Work order
All lines below containing "will" are to be listed.

Given data

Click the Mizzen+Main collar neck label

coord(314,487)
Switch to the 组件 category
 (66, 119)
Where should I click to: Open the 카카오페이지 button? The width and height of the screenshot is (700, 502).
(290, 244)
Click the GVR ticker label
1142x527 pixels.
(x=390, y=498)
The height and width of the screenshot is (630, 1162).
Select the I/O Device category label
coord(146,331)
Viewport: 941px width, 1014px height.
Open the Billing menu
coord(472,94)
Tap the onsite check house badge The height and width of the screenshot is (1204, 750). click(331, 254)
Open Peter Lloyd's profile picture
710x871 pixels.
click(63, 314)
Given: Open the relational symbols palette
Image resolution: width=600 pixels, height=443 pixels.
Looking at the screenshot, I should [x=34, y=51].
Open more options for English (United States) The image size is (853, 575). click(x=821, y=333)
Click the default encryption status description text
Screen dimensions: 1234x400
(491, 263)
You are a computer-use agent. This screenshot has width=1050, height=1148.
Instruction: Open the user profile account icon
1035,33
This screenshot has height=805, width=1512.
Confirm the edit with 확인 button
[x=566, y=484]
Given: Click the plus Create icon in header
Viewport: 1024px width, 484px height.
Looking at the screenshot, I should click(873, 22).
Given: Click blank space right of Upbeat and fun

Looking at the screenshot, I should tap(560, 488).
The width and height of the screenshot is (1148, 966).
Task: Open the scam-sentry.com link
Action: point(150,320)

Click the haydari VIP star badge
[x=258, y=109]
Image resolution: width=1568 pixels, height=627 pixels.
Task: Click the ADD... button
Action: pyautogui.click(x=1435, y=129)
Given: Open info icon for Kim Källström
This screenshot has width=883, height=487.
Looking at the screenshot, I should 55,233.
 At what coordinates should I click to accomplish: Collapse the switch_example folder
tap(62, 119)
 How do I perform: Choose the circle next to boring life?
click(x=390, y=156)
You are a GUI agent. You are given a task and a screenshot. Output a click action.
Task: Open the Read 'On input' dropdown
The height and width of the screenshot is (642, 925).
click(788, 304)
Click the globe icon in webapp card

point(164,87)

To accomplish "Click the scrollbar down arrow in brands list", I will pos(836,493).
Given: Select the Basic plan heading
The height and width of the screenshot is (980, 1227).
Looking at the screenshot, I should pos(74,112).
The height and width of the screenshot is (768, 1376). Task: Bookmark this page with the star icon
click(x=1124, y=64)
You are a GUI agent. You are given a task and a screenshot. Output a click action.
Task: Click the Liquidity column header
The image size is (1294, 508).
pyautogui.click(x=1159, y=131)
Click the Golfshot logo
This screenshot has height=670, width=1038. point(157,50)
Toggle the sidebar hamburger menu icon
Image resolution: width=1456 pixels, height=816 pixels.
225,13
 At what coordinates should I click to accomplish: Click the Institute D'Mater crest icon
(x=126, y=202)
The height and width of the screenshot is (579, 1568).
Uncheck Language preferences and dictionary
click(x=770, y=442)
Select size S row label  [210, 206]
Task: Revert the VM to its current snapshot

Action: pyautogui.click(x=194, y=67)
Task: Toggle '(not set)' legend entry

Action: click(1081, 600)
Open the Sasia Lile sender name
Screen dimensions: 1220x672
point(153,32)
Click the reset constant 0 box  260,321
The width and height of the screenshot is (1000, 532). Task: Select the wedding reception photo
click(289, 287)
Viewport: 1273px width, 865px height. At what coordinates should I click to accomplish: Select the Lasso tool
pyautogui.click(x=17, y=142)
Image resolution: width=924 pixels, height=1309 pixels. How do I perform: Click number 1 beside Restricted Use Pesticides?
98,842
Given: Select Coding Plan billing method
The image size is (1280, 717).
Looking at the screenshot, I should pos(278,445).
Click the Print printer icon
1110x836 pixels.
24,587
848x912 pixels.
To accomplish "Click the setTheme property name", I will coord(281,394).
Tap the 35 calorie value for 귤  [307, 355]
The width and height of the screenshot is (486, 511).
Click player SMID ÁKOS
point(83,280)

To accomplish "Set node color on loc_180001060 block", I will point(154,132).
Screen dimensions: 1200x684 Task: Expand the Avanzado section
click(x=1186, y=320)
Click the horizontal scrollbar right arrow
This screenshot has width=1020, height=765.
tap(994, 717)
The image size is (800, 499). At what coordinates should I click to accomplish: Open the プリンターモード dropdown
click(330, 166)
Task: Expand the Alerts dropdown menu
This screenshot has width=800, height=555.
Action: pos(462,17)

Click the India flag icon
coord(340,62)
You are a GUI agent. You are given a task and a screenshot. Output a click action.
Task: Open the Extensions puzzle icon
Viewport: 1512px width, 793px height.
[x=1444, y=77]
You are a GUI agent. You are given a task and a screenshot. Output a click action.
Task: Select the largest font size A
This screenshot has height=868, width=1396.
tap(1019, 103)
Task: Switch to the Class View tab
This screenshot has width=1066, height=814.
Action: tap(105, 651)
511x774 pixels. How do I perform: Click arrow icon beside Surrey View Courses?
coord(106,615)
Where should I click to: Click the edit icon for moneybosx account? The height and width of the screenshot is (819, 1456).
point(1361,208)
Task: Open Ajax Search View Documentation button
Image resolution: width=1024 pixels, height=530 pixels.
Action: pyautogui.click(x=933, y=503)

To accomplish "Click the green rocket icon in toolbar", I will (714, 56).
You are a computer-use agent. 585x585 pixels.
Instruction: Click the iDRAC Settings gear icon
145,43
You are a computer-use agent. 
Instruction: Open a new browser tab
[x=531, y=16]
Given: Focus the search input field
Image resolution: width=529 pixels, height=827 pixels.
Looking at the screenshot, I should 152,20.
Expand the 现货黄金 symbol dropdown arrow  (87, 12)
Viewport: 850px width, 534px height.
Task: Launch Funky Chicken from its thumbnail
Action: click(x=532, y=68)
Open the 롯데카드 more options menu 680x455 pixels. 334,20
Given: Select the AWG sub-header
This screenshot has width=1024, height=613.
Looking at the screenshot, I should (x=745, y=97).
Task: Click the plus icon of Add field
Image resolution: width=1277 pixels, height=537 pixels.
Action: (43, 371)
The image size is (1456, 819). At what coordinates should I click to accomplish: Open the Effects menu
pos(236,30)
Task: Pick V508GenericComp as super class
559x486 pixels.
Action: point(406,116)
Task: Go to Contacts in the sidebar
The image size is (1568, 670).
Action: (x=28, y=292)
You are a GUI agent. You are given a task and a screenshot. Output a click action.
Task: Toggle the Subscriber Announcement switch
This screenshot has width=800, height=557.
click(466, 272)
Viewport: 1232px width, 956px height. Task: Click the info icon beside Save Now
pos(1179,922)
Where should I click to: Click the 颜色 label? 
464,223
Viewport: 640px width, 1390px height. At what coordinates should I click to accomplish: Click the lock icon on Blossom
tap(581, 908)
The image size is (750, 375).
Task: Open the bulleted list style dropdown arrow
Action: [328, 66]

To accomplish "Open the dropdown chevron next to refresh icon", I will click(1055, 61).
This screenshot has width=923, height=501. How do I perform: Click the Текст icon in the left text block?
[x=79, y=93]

Final answer
To accomplish "Click the scrollbar down arrow in brands list", I will pos(836,493).
To accomplish "Click the setTheme property name", I will coord(281,394).
To accomplish "Set node color on loc_180001060 block", I will point(154,132).
To accomplish "Click the green rocket icon in toolbar", I will (714, 56).
To accomplish "Open the dropdown chevron next to refresh icon", I will click(1055, 61).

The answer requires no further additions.